» **TASK STATEMENT**
Write out the whole listing again, exactly as given.

BEGIN INFORMATION SHOWN

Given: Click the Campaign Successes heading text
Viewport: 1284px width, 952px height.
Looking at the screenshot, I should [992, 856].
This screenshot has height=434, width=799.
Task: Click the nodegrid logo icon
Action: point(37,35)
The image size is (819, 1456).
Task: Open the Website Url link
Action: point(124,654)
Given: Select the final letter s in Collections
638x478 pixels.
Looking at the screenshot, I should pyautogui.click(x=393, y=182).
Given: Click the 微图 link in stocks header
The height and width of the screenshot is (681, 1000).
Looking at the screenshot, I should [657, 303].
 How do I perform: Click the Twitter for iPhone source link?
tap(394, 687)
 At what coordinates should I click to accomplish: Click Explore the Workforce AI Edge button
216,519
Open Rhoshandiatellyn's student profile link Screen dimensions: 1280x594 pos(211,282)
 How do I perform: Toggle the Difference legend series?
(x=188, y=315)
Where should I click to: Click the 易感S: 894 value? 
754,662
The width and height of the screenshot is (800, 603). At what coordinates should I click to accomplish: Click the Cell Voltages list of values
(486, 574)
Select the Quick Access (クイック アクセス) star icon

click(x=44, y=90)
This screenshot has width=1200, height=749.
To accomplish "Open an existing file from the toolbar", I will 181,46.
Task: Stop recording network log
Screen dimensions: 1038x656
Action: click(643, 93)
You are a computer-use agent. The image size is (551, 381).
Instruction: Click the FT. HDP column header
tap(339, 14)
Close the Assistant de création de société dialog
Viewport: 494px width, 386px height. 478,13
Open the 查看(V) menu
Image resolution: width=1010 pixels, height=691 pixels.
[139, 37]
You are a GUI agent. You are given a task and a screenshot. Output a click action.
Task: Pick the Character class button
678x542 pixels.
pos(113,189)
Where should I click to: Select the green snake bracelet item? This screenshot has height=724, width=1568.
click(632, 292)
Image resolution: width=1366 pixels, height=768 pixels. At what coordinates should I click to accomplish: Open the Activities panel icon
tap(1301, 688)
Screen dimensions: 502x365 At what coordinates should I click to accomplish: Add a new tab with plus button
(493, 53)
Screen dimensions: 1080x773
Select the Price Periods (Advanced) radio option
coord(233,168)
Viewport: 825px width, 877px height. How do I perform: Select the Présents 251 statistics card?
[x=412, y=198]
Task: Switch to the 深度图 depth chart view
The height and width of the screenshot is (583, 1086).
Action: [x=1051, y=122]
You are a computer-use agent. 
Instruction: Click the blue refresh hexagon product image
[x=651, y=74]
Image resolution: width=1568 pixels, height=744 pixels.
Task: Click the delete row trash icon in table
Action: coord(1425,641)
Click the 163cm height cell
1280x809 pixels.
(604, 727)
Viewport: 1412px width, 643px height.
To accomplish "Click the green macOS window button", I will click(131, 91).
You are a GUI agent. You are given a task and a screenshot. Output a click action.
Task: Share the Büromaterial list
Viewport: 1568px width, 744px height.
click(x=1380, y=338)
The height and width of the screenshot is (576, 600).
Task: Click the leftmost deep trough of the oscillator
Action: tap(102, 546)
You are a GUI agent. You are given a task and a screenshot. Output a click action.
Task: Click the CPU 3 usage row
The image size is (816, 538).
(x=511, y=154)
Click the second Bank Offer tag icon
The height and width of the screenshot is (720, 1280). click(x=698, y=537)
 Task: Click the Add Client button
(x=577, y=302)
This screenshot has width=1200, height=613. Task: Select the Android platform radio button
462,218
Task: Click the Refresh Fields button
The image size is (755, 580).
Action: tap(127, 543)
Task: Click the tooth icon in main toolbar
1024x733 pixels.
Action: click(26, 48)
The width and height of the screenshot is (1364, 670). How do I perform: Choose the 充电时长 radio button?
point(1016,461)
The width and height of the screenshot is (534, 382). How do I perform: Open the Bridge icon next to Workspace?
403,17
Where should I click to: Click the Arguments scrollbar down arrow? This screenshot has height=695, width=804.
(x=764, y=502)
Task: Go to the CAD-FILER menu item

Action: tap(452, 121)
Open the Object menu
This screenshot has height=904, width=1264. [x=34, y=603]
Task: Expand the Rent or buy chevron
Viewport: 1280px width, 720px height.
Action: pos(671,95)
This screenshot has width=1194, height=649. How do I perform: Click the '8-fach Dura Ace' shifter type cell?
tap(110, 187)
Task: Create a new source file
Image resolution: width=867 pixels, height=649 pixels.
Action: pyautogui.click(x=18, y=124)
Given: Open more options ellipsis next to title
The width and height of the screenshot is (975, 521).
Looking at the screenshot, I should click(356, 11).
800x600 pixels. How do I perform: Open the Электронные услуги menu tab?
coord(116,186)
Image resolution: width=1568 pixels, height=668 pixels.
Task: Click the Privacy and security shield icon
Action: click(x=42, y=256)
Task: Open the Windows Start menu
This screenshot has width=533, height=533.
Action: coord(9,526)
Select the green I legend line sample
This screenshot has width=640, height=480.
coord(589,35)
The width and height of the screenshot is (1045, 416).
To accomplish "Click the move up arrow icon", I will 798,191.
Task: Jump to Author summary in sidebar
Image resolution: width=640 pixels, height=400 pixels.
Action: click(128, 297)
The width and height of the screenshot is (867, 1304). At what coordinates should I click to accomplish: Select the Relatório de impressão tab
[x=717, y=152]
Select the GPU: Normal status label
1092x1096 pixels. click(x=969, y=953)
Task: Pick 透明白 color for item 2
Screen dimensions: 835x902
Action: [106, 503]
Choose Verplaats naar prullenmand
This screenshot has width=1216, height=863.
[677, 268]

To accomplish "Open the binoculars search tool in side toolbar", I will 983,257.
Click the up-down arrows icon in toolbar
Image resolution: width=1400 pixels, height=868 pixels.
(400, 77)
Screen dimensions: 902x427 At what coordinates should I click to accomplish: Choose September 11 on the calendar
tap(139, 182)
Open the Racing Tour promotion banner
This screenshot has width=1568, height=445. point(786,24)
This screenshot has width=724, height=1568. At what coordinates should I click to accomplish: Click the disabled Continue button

END INFORMATION SHOWN

» **ANSWER BOX**
Given: Click the Campaign Successes heading text
Viewport: 1284px width, 952px height.
Looking at the screenshot, I should [992, 856].
This screenshot has height=434, width=799.
Task: Click the nodegrid logo icon
Action: point(37,35)
The image size is (819, 1456).
Task: Open the Website Url link
Action: point(124,654)
Given: Select the final letter s in Collections
638x478 pixels.
Looking at the screenshot, I should pyautogui.click(x=393, y=182).
Given: Click the 微图 link in stocks header
The height and width of the screenshot is (681, 1000).
Looking at the screenshot, I should [657, 303].
 How do I perform: Click the Twitter for iPhone source link?
tap(394, 687)
 At what coordinates should I click to accomplish: Click Explore the Workforce AI Edge button
216,519
Open Rhoshandiatellyn's student profile link Screen dimensions: 1280x594 pos(211,282)
 How do I perform: Toggle the Difference legend series?
(x=188, y=315)
Where should I click to: Click the 易感S: 894 value? 
754,662
The width and height of the screenshot is (800, 603). At what coordinates should I click to accomplish: Click the Cell Voltages list of values
(486, 574)
Select the Quick Access (クイック アクセス) star icon

click(x=44, y=90)
This screenshot has width=1200, height=749.
To accomplish "Open an existing file from the toolbar", I will 181,46.
Task: Stop recording network log
Screen dimensions: 1038x656
Action: click(643, 93)
You are a computer-use agent. The image size is (551, 381).
Instruction: Click the FT. HDP column header
tap(339, 14)
Close the Assistant de création de société dialog
Viewport: 494px width, 386px height. 478,13
Open the 查看(V) menu
Image resolution: width=1010 pixels, height=691 pixels.
[139, 37]
You are a GUI agent. You are given a task and a screenshot. Output a click action.
Task: Pick the Character class button
678x542 pixels.
pos(113,189)
Where should I click to: Select the green snake bracelet item? This screenshot has height=724, width=1568.
click(632, 292)
Image resolution: width=1366 pixels, height=768 pixels. At what coordinates should I click to accomplish: Open the Activities panel icon
tap(1301, 688)
Screen dimensions: 502x365 At what coordinates should I click to accomplish: Add a new tab with plus button
(493, 53)
Screen dimensions: 1080x773
Select the Price Periods (Advanced) radio option
coord(233,168)
Viewport: 825px width, 877px height. How do I perform: Select the Présents 251 statistics card?
[x=412, y=198]
Task: Switch to the 深度图 depth chart view
The height and width of the screenshot is (583, 1086).
Action: [x=1051, y=122]
You are a computer-use agent. 
Instruction: Click the blue refresh hexagon product image
[x=651, y=74]
Image resolution: width=1568 pixels, height=744 pixels.
Task: Click the delete row trash icon in table
Action: coord(1425,641)
Click the 163cm height cell
1280x809 pixels.
(604, 727)
Viewport: 1412px width, 643px height.
To accomplish "Click the green macOS window button", I will click(131, 91).
You are a GUI agent. You are given a task and a screenshot. Output a click action.
Task: Share the Büromaterial list
Viewport: 1568px width, 744px height.
click(x=1380, y=338)
The height and width of the screenshot is (576, 600).
Task: Click the leftmost deep trough of the oscillator
Action: tap(102, 546)
You are a GUI agent. You are given a task and a screenshot. Output a click action.
Task: Click the CPU 3 usage row
The image size is (816, 538).
(x=511, y=154)
Click the second Bank Offer tag icon
The height and width of the screenshot is (720, 1280). click(x=698, y=537)
 Task: Click the Add Client button
(x=577, y=302)
This screenshot has width=1200, height=613. Task: Select the Android platform radio button
462,218
Task: Click the Refresh Fields button
The image size is (755, 580).
Action: tap(127, 543)
Task: Click the tooth icon in main toolbar
1024x733 pixels.
Action: click(26, 48)
The width and height of the screenshot is (1364, 670). How do I perform: Choose the 充电时长 radio button?
point(1016,461)
The width and height of the screenshot is (534, 382). How do I perform: Open the Bridge icon next to Workspace?
403,17
Where should I click to: Click the Arguments scrollbar down arrow? This screenshot has height=695, width=804.
(x=764, y=502)
Task: Go to the CAD-FILER menu item

Action: tap(452, 121)
Open the Object menu
This screenshot has height=904, width=1264. [x=34, y=603]
Task: Expand the Rent or buy chevron
Viewport: 1280px width, 720px height.
Action: pos(671,95)
This screenshot has width=1194, height=649. How do I perform: Click the '8-fach Dura Ace' shifter type cell?
tap(110, 187)
Task: Create a new source file
Image resolution: width=867 pixels, height=649 pixels.
Action: pyautogui.click(x=18, y=124)
Given: Open more options ellipsis next to title
The width and height of the screenshot is (975, 521).
Looking at the screenshot, I should click(356, 11).
800x600 pixels. How do I perform: Open the Электронные услуги menu tab?
coord(116,186)
Image resolution: width=1568 pixels, height=668 pixels.
Task: Click the Privacy and security shield icon
Action: click(x=42, y=256)
Task: Open the Windows Start menu
This screenshot has width=533, height=533.
Action: coord(9,526)
Select the green I legend line sample
This screenshot has width=640, height=480.
coord(589,35)
The width and height of the screenshot is (1045, 416).
To accomplish "Click the move up arrow icon", I will 798,191.
Task: Jump to Author summary in sidebar
Image resolution: width=640 pixels, height=400 pixels.
Action: click(128, 297)
The width and height of the screenshot is (867, 1304). At what coordinates should I click to accomplish: Select the Relatório de impressão tab
[x=717, y=152]
Select the GPU: Normal status label
1092x1096 pixels. click(x=969, y=953)
Task: Pick 透明白 color for item 2
Screen dimensions: 835x902
Action: [106, 503]
Choose Verplaats naar prullenmand
This screenshot has width=1216, height=863.
[677, 268]

To accomplish "Open the binoculars search tool in side toolbar", I will 983,257.
Click the up-down arrows icon in toolbar
Image resolution: width=1400 pixels, height=868 pixels.
(400, 77)
Screen dimensions: 902x427 At what coordinates should I click to accomplish: Choose September 11 on the calendar
tap(139, 182)
Open the Racing Tour promotion banner
This screenshot has width=1568, height=445. point(786,24)
This screenshot has width=724, height=1568. At what coordinates should I click to accomplish: Click the disabled Continue button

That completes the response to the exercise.